**DESCRIPTION OF THE TASK**
Of the lines listed below, return exactly those that run from the line containing "Open more options on top left tweet" through the line containing "Click the purple Affectation icon", both included.

○ ○ ○ ○ ○ ○ ○

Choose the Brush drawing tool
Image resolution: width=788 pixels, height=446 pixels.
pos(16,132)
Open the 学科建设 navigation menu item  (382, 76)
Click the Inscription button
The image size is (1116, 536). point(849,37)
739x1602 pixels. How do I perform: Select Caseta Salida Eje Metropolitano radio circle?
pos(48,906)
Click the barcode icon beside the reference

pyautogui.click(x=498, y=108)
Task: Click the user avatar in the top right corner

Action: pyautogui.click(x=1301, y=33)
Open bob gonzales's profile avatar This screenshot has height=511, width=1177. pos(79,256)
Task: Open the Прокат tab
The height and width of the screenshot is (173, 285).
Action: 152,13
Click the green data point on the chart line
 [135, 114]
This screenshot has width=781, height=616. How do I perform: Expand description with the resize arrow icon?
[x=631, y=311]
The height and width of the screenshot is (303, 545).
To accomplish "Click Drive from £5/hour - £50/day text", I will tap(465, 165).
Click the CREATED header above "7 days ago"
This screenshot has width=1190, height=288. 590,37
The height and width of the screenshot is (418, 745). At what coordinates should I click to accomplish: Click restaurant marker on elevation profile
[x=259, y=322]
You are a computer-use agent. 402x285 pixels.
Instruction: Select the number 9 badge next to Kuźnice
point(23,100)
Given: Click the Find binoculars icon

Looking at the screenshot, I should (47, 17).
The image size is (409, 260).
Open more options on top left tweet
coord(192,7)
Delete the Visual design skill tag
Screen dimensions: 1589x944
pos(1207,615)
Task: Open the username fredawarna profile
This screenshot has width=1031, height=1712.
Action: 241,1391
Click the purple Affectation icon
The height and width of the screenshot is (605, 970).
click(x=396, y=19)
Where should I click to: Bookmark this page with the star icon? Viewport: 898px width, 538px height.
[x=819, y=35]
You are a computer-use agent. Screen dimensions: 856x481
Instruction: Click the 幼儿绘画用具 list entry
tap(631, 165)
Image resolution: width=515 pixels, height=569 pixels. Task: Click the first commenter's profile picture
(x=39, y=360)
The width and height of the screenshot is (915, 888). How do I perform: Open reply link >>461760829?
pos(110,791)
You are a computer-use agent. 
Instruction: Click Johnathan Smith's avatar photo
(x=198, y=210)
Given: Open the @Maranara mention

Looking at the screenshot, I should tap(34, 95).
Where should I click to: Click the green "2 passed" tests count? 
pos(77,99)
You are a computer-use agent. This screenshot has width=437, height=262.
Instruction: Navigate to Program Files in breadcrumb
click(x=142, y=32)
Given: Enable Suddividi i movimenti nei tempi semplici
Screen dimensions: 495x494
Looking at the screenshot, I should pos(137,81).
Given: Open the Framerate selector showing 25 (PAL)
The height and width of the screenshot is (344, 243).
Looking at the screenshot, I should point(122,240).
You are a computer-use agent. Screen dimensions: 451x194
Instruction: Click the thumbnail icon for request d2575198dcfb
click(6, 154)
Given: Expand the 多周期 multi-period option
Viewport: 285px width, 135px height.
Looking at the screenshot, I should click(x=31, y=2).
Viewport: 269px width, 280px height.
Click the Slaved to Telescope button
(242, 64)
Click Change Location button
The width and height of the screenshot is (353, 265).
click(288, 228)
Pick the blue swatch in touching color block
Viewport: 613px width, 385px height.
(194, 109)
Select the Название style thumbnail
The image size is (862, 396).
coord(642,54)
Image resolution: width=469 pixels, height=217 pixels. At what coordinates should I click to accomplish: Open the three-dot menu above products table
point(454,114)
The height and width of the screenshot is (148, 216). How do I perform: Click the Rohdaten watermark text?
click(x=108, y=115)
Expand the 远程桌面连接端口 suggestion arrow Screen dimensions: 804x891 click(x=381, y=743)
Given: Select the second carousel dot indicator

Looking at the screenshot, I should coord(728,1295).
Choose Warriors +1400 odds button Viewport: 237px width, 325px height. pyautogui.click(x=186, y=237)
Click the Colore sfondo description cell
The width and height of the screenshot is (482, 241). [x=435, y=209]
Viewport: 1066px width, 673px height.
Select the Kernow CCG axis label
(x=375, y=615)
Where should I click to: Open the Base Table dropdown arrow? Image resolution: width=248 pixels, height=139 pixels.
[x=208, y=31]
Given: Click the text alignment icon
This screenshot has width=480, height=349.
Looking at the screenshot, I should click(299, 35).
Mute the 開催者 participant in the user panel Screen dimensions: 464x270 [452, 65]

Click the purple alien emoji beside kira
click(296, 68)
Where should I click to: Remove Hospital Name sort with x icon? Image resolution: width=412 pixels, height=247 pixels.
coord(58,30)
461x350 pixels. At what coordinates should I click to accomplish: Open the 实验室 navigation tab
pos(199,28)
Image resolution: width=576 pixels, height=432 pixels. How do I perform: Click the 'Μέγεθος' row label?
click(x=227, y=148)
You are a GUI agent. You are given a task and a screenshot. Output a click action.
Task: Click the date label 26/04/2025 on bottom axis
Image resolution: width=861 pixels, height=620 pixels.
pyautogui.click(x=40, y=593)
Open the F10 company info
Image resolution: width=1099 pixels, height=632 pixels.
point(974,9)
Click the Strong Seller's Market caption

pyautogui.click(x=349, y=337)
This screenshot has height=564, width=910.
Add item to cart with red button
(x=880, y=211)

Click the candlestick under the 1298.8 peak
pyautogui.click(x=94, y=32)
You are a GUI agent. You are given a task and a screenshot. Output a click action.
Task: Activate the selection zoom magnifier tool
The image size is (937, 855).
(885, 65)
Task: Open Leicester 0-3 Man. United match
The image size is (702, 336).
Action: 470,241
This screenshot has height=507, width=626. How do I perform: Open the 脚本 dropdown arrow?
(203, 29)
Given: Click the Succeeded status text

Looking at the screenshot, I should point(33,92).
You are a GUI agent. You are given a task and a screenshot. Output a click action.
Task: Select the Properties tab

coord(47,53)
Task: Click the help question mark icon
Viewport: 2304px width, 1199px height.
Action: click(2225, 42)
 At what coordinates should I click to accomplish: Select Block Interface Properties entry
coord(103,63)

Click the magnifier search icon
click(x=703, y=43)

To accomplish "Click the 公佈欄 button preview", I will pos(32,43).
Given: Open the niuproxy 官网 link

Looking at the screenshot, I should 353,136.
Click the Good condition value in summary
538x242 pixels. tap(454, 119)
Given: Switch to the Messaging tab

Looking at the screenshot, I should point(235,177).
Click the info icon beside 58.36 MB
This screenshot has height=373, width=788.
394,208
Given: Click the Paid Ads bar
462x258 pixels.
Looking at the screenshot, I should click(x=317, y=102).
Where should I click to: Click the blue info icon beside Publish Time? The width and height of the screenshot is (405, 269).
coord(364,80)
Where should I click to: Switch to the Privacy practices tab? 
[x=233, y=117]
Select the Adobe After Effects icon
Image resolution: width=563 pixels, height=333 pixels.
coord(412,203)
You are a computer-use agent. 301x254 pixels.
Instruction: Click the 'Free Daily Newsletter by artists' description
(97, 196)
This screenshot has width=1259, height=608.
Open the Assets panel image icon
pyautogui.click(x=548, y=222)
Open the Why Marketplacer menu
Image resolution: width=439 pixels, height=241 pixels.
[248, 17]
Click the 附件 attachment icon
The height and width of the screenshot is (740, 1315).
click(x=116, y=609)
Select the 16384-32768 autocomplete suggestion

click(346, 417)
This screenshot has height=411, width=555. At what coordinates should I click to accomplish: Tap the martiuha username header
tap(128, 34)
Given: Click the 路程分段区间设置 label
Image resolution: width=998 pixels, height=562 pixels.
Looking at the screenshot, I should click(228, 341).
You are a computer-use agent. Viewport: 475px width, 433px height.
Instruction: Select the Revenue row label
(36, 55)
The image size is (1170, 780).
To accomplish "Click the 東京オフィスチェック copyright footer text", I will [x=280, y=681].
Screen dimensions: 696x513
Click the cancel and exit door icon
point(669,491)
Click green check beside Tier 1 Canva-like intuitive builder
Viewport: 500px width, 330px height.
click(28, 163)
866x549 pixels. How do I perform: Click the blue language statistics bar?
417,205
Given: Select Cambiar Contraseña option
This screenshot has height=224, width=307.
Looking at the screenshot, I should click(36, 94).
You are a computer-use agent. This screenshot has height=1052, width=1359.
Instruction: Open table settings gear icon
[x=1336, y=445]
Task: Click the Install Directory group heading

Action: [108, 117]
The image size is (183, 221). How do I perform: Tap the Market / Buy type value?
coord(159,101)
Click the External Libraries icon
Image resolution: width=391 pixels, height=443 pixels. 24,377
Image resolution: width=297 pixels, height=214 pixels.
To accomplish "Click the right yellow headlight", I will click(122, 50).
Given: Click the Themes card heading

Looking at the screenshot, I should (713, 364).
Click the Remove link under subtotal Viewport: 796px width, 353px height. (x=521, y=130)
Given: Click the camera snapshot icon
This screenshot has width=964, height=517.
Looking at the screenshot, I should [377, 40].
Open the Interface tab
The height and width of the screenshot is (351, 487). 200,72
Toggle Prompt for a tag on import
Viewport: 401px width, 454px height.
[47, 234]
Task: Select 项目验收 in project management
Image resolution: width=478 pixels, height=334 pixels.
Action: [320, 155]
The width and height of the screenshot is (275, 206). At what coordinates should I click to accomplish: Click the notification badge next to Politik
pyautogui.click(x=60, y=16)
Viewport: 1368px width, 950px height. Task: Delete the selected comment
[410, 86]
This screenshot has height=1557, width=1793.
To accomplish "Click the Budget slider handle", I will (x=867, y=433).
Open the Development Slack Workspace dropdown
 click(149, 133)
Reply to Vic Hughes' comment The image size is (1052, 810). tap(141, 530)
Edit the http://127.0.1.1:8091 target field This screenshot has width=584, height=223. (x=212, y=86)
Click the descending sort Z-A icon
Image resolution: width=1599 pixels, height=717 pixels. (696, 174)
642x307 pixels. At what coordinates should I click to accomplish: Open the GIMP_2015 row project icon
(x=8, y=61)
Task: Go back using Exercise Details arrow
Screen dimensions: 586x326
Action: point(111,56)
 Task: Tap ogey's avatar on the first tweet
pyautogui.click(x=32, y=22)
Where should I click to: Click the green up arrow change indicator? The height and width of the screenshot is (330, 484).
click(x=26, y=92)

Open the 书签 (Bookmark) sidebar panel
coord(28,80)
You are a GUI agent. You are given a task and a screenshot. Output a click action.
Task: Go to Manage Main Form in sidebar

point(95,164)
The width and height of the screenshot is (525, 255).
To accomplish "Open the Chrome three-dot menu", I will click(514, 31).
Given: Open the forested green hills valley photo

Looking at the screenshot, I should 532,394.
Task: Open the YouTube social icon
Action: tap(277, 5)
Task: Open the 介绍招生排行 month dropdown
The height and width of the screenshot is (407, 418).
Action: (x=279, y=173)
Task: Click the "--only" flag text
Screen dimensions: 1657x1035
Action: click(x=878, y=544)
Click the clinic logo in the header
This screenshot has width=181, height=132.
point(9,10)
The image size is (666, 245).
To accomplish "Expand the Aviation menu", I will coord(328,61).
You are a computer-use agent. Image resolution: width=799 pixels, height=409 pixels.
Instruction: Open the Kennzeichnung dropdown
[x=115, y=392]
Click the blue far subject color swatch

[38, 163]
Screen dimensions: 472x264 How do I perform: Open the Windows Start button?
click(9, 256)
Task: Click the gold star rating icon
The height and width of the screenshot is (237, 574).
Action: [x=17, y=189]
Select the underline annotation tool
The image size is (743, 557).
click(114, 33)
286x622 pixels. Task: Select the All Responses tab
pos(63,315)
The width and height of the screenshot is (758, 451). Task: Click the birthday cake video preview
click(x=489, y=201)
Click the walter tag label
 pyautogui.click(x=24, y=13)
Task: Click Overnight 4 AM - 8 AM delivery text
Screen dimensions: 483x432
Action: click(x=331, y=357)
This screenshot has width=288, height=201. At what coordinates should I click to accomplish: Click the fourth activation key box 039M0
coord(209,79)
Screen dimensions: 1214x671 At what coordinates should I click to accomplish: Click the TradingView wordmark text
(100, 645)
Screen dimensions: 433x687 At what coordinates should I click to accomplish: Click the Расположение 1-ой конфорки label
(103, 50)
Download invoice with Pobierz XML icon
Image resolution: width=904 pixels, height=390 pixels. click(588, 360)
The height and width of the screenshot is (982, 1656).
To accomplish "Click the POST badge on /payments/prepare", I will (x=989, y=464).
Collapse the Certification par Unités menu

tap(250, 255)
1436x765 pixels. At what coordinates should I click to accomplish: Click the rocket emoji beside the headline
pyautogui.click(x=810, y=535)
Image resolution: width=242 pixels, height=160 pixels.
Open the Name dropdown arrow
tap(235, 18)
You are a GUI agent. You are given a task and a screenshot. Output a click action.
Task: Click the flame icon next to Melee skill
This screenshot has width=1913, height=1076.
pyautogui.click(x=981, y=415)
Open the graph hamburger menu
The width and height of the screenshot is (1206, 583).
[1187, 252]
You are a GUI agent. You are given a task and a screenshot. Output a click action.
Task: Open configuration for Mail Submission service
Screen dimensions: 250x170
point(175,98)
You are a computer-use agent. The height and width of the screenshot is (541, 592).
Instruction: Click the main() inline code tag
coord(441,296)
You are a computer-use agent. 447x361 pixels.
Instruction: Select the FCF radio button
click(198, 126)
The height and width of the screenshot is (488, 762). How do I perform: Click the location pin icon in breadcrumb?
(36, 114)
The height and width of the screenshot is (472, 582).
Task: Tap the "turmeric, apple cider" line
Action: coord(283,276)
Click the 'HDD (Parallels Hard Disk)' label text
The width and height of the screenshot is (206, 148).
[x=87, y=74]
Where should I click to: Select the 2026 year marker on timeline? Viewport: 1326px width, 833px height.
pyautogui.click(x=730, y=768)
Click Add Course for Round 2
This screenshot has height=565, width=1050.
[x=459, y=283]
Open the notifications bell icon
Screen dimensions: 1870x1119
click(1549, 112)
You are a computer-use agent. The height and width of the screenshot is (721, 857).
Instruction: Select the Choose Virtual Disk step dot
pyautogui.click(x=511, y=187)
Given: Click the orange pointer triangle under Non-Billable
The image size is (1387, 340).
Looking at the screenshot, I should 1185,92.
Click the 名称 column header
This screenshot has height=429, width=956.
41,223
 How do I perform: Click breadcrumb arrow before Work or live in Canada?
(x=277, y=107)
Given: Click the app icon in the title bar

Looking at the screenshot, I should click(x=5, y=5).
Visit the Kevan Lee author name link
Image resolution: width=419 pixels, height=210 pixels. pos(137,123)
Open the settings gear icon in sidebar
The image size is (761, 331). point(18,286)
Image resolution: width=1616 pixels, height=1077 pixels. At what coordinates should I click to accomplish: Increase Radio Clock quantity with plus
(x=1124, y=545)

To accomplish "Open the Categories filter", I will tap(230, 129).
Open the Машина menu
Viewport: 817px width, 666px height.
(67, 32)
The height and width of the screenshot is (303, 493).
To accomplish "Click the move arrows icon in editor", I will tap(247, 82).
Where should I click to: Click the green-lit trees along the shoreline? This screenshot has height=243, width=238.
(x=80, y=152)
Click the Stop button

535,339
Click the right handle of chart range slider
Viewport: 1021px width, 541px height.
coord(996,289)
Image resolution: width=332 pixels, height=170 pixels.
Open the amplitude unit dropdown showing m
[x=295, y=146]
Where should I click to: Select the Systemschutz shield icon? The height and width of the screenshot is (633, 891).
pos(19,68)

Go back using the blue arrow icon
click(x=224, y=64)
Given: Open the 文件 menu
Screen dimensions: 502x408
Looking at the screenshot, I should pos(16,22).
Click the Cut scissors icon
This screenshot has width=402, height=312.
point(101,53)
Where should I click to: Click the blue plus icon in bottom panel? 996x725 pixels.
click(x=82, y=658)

○ ○ ○ ○ ○ ○ ○

**THE COMPLETED TASK**
Open more options on top left tweet
coord(192,7)
Delete the Visual design skill tag
Screen dimensions: 1589x944
pos(1207,615)
Task: Open the username fredawarna profile
This screenshot has width=1031, height=1712.
Action: 241,1391
Click the purple Affectation icon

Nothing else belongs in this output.